## INSTRUCTIONS FOR THE TASK
Pull out the lines of the material from its start through the line containing "[x=103, y=127]", reproducing them unchanged and leaving out the pictures.

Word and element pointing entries
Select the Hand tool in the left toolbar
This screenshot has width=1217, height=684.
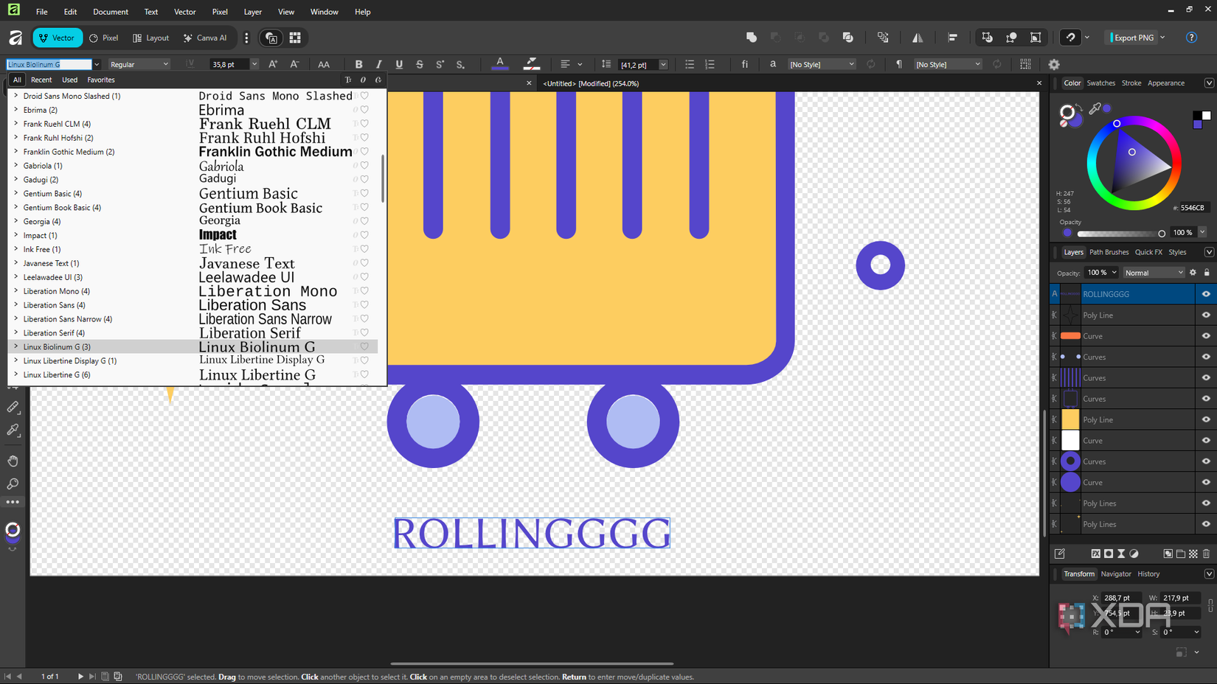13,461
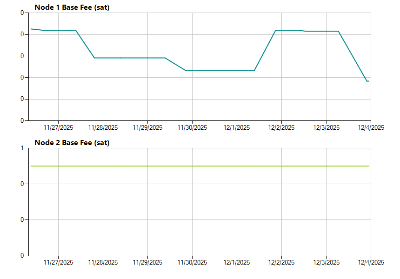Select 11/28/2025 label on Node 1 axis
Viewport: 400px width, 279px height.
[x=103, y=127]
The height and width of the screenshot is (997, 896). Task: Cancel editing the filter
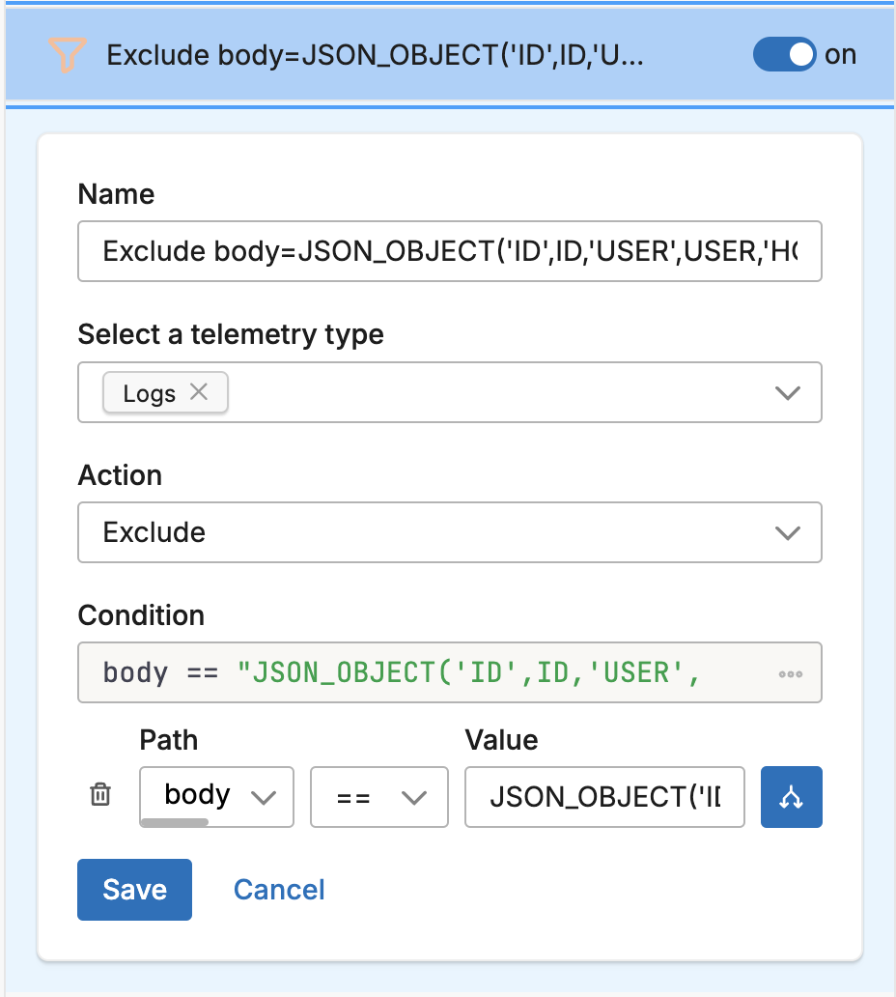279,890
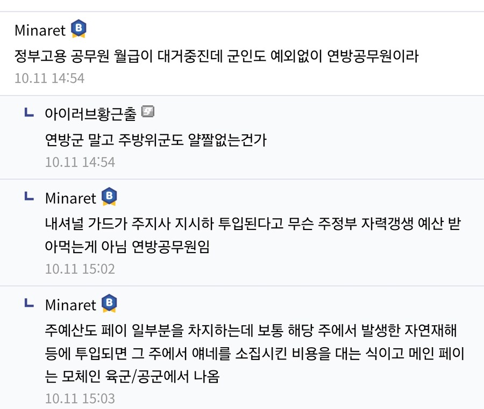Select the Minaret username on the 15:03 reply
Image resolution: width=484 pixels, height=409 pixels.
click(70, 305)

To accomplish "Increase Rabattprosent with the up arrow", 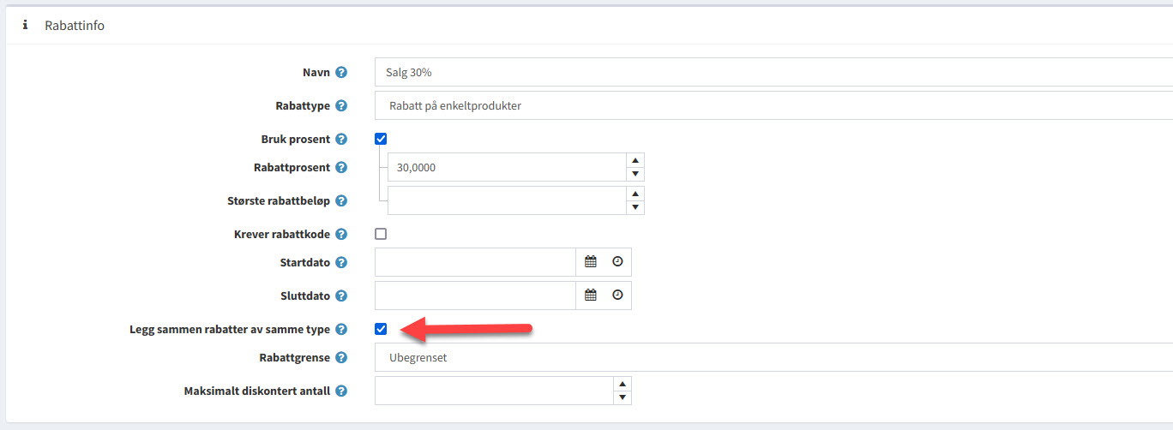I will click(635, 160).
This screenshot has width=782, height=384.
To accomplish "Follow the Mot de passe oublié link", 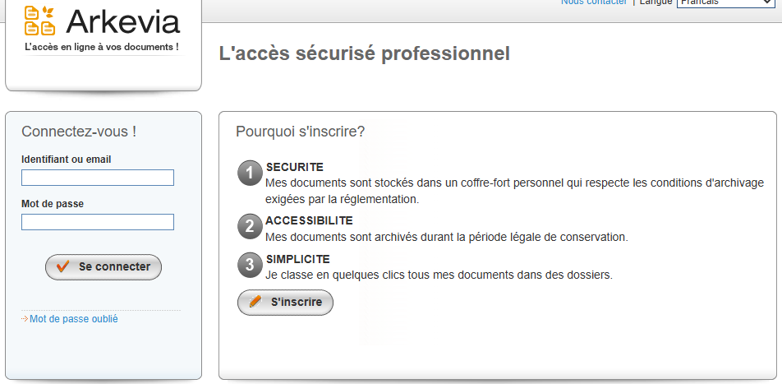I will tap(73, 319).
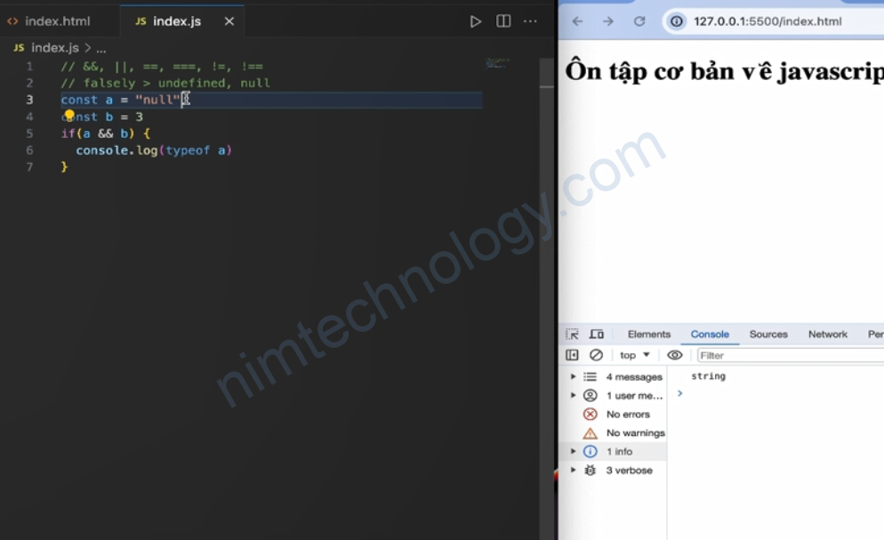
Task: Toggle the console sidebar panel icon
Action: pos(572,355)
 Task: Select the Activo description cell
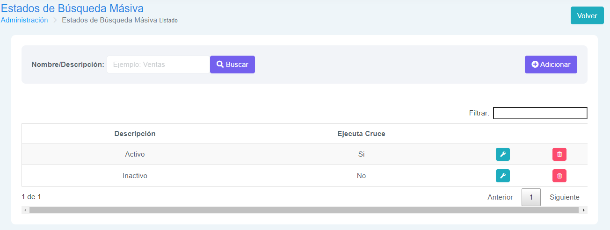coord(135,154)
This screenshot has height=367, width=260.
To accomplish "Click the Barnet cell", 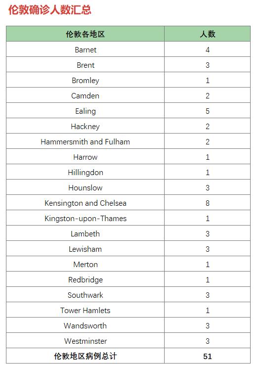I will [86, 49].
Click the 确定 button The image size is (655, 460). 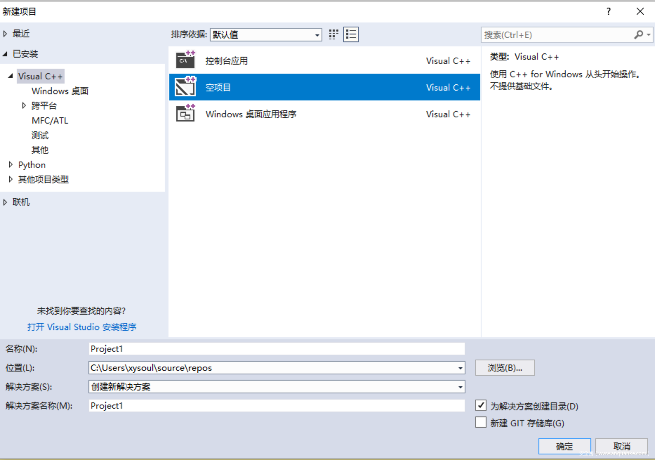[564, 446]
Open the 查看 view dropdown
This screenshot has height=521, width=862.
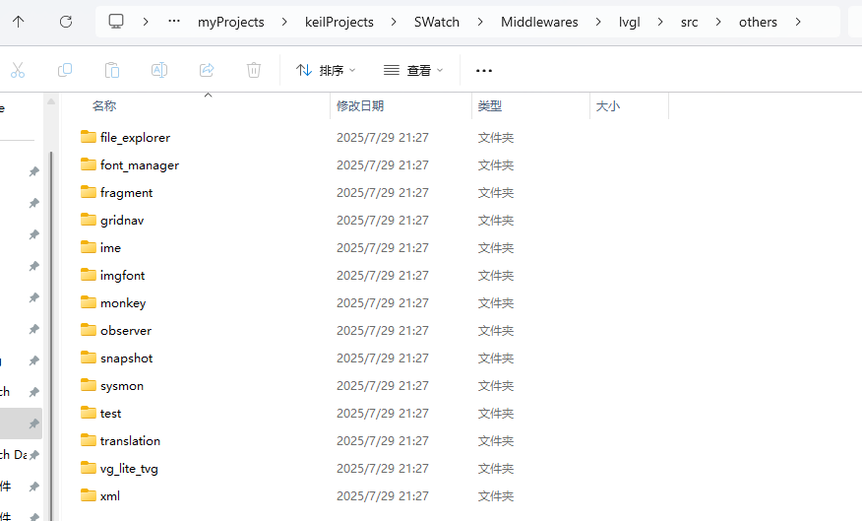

## RIGHT ANSWER
Select the Hand tool in the left toolbar
This screenshot has width=1217, height=684.
13,461
Select 11/28/2025 label on Node 1 axis
Viewport: 400px width, 279px height.
[x=103, y=127]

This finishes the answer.